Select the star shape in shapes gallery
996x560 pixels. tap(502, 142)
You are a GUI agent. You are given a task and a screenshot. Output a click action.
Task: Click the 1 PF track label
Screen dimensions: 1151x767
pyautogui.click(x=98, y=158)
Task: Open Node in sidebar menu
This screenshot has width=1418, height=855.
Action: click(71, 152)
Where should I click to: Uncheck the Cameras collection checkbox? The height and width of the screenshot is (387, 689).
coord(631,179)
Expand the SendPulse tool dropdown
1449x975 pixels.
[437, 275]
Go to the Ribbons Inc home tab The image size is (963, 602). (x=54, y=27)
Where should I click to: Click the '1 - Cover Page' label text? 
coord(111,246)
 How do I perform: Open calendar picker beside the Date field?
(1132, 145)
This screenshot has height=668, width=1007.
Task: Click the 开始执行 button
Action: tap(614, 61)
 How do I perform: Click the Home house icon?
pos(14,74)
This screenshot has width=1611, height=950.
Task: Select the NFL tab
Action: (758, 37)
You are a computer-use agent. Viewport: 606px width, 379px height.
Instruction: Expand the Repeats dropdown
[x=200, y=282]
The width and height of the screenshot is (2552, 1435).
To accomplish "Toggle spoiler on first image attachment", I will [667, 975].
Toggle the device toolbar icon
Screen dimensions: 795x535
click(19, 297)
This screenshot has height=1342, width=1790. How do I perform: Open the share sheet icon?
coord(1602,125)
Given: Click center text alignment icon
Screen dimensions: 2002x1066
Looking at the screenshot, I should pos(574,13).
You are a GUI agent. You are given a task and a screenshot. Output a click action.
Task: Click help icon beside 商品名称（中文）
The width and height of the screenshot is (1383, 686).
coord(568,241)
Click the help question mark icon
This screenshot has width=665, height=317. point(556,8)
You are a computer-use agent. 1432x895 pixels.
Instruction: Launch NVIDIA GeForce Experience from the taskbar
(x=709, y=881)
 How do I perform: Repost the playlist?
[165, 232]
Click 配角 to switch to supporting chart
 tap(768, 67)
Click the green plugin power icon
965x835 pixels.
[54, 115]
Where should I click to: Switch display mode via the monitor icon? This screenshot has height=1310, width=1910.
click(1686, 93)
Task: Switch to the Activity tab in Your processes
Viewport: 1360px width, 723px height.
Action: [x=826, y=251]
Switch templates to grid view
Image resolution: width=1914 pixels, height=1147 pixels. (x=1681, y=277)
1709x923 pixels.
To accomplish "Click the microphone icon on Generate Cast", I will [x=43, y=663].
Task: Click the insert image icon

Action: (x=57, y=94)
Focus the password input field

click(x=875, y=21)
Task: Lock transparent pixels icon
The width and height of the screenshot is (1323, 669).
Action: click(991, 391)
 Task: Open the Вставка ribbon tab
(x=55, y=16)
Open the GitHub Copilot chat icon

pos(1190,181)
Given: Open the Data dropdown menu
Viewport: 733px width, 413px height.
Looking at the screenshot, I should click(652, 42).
—————
Assignment: Each entry above needs to be output exactly.

Your solution:
Select the star shape in shapes gallery
996x560 pixels. tap(502, 142)
You are a GUI agent. You are given a task and a screenshot. Output a click action.
Task: Click the 1 PF track label
Screen dimensions: 1151x767
pyautogui.click(x=98, y=158)
Task: Open Node in sidebar menu
This screenshot has width=1418, height=855.
Action: click(71, 152)
Where should I click to: Uncheck the Cameras collection checkbox? The height and width of the screenshot is (387, 689).
coord(631,179)
Expand the SendPulse tool dropdown
1449x975 pixels.
[437, 275]
Go to the Ribbons Inc home tab The image size is (963, 602). (x=54, y=27)
Where should I click to: Click the '1 - Cover Page' label text? 
coord(111,246)
 How do I perform: Open calendar picker beside the Date field?
(1132, 145)
This screenshot has height=668, width=1007.
Task: Click the 开始执行 button
Action: tap(614, 61)
 How do I perform: Click the Home house icon?
pos(14,74)
This screenshot has width=1611, height=950.
Task: Select the NFL tab
Action: (758, 37)
You are a computer-use agent. Viewport: 606px width, 379px height.
Instruction: Expand the Repeats dropdown
[x=200, y=282]
The width and height of the screenshot is (2552, 1435).
To accomplish "Toggle spoiler on first image attachment", I will [667, 975].
Toggle the device toolbar icon
Screen dimensions: 795x535
click(19, 297)
This screenshot has height=1342, width=1790. How do I perform: Open the share sheet icon?
coord(1602,125)
Given: Click center text alignment icon
Screen dimensions: 2002x1066
Looking at the screenshot, I should pos(574,13).
You are a GUI agent. You are given a task and a screenshot. Output a click action.
Task: Click help icon beside 商品名称（中文）
The width and height of the screenshot is (1383, 686).
coord(568,241)
Click the help question mark icon
This screenshot has width=665, height=317. point(556,8)
You are a computer-use agent. 1432x895 pixels.
Instruction: Launch NVIDIA GeForce Experience from the taskbar
(x=709, y=881)
 How do I perform: Repost the playlist?
[165, 232]
Click 配角 to switch to supporting chart
 tap(768, 67)
Click the green plugin power icon
965x835 pixels.
[54, 115]
Where should I click to: Switch display mode via the monitor icon? This screenshot has height=1310, width=1910.
click(1686, 93)
Task: Switch to the Activity tab in Your processes
Viewport: 1360px width, 723px height.
Action: [x=826, y=251]
Switch templates to grid view
Image resolution: width=1914 pixels, height=1147 pixels. (x=1681, y=277)
1709x923 pixels.
To accomplish "Click the microphone icon on Generate Cast", I will [x=43, y=663].
Task: Click the insert image icon

Action: (x=57, y=94)
Focus the password input field

click(x=875, y=21)
Task: Lock transparent pixels icon
The width and height of the screenshot is (1323, 669).
Action: click(991, 391)
 Task: Open the Вставка ribbon tab
(x=55, y=16)
Open the GitHub Copilot chat icon

pos(1190,181)
Given: Open the Data dropdown menu
Viewport: 733px width, 413px height.
Looking at the screenshot, I should click(652, 42).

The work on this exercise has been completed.